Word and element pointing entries
------------------------------
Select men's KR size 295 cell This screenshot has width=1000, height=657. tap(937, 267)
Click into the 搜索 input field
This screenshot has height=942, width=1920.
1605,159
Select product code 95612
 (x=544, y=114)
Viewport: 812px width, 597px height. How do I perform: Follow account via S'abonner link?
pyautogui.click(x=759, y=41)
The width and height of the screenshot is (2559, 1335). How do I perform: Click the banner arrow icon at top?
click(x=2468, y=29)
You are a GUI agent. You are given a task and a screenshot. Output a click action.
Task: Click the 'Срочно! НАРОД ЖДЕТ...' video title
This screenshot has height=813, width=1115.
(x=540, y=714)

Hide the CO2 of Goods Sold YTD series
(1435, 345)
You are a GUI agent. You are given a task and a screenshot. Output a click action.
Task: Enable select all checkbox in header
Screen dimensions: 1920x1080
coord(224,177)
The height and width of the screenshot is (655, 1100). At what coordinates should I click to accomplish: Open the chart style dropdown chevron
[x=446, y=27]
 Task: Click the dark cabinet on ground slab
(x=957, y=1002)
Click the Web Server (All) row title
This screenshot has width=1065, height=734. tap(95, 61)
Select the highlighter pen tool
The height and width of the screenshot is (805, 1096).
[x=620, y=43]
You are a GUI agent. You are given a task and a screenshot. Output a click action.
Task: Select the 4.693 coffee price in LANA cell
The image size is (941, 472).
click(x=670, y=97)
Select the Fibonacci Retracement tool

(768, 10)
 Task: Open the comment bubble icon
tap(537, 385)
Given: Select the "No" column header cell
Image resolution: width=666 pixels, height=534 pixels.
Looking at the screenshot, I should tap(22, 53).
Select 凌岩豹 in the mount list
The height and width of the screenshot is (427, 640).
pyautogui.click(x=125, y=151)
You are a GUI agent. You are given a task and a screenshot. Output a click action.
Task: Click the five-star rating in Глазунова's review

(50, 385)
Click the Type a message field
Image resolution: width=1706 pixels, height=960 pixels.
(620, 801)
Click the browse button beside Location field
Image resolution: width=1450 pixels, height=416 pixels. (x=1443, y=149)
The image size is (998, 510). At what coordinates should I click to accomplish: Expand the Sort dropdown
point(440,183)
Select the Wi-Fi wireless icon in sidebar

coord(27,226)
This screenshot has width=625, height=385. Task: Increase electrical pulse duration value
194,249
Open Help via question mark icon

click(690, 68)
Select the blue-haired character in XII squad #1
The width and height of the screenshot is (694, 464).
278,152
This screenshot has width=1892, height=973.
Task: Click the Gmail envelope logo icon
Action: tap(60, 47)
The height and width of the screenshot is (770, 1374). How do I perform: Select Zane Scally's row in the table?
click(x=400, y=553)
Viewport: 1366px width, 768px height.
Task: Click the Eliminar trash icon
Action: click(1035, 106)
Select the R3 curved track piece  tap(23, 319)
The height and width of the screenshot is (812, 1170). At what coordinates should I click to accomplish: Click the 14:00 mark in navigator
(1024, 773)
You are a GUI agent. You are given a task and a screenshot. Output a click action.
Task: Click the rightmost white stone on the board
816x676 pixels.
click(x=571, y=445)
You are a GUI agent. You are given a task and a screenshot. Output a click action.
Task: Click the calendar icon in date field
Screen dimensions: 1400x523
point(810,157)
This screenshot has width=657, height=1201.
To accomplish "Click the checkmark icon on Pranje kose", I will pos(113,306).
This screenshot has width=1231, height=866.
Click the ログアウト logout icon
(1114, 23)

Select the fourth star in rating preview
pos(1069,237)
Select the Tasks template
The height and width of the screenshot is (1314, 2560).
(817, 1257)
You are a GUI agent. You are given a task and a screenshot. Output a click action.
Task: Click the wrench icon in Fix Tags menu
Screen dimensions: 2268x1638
------------------------------
Copy out all of the items above, word for word and line by line.

Response to the exercise:
Select men's KR size 295 cell This screenshot has width=1000, height=657. tap(937, 267)
Click into the 搜索 input field
This screenshot has height=942, width=1920.
1605,159
Select product code 95612
 (x=544, y=114)
Viewport: 812px width, 597px height. How do I perform: Follow account via S'abonner link?
pyautogui.click(x=759, y=41)
The width and height of the screenshot is (2559, 1335). How do I perform: Click the banner arrow icon at top?
click(x=2468, y=29)
You are a GUI agent. You are given a task and a screenshot. Output a click action.
Task: Click the 'Срочно! НАРОД ЖДЕТ...' video title
This screenshot has height=813, width=1115.
(x=540, y=714)

Hide the CO2 of Goods Sold YTD series
(1435, 345)
You are a GUI agent. You are given a task and a screenshot. Output a click action.
Task: Enable select all checkbox in header
Screen dimensions: 1920x1080
coord(224,177)
The height and width of the screenshot is (655, 1100). At what coordinates should I click to accomplish: Open the chart style dropdown chevron
[x=446, y=27]
 Task: Click the dark cabinet on ground slab
(x=957, y=1002)
Click the Web Server (All) row title
This screenshot has width=1065, height=734. tap(95, 61)
Select the highlighter pen tool
The height and width of the screenshot is (805, 1096).
[x=620, y=43]
You are a GUI agent. You are given a task and a screenshot. Output a click action.
Task: Select the 4.693 coffee price in LANA cell
The image size is (941, 472).
click(x=670, y=97)
Select the Fibonacci Retracement tool

(768, 10)
 Task: Open the comment bubble icon
tap(537, 385)
Given: Select the "No" column header cell
Image resolution: width=666 pixels, height=534 pixels.
Looking at the screenshot, I should tap(22, 53).
Select 凌岩豹 in the mount list
The height and width of the screenshot is (427, 640).
pyautogui.click(x=125, y=151)
You are a GUI agent. You are given a task and a screenshot. Output a click action.
Task: Click the five-star rating in Глазунова's review

(50, 385)
Click the Type a message field
Image resolution: width=1706 pixels, height=960 pixels.
(620, 801)
Click the browse button beside Location field
Image resolution: width=1450 pixels, height=416 pixels. (x=1443, y=149)
The image size is (998, 510). At what coordinates should I click to accomplish: Expand the Sort dropdown
point(440,183)
Select the Wi-Fi wireless icon in sidebar

coord(27,226)
This screenshot has width=625, height=385. Task: Increase electrical pulse duration value
194,249
Open Help via question mark icon

click(690, 68)
Select the blue-haired character in XII squad #1
The width and height of the screenshot is (694, 464).
278,152
This screenshot has width=1892, height=973.
Task: Click the Gmail envelope logo icon
Action: tap(60, 47)
The height and width of the screenshot is (770, 1374). How do I perform: Select Zane Scally's row in the table?
click(x=400, y=553)
Viewport: 1366px width, 768px height.
Task: Click the Eliminar trash icon
Action: click(1035, 106)
Select the R3 curved track piece  tap(23, 319)
The height and width of the screenshot is (812, 1170). At what coordinates should I click to accomplish: Click the 14:00 mark in navigator
(1024, 773)
You are a GUI agent. You are given a task and a screenshot. Output a click action.
Task: Click the rightmost white stone on the board
816x676 pixels.
click(x=571, y=445)
You are a GUI agent. You are given a task and a screenshot. Output a click action.
Task: Click the calendar icon in date field
Screen dimensions: 1400x523
point(810,157)
This screenshot has width=657, height=1201.
To accomplish "Click the checkmark icon on Pranje kose", I will pos(113,306).
This screenshot has width=1231, height=866.
Click the ログアウト logout icon
(1114, 23)

Select the fourth star in rating preview
pos(1069,237)
Select the Tasks template
The height and width of the screenshot is (1314, 2560).
(817, 1257)
You are a GUI agent. You are given a task and a screenshot. Output a click action.
Task: Click the wrench icon in Fix Tags menu
Screen dimensions: 2268x1638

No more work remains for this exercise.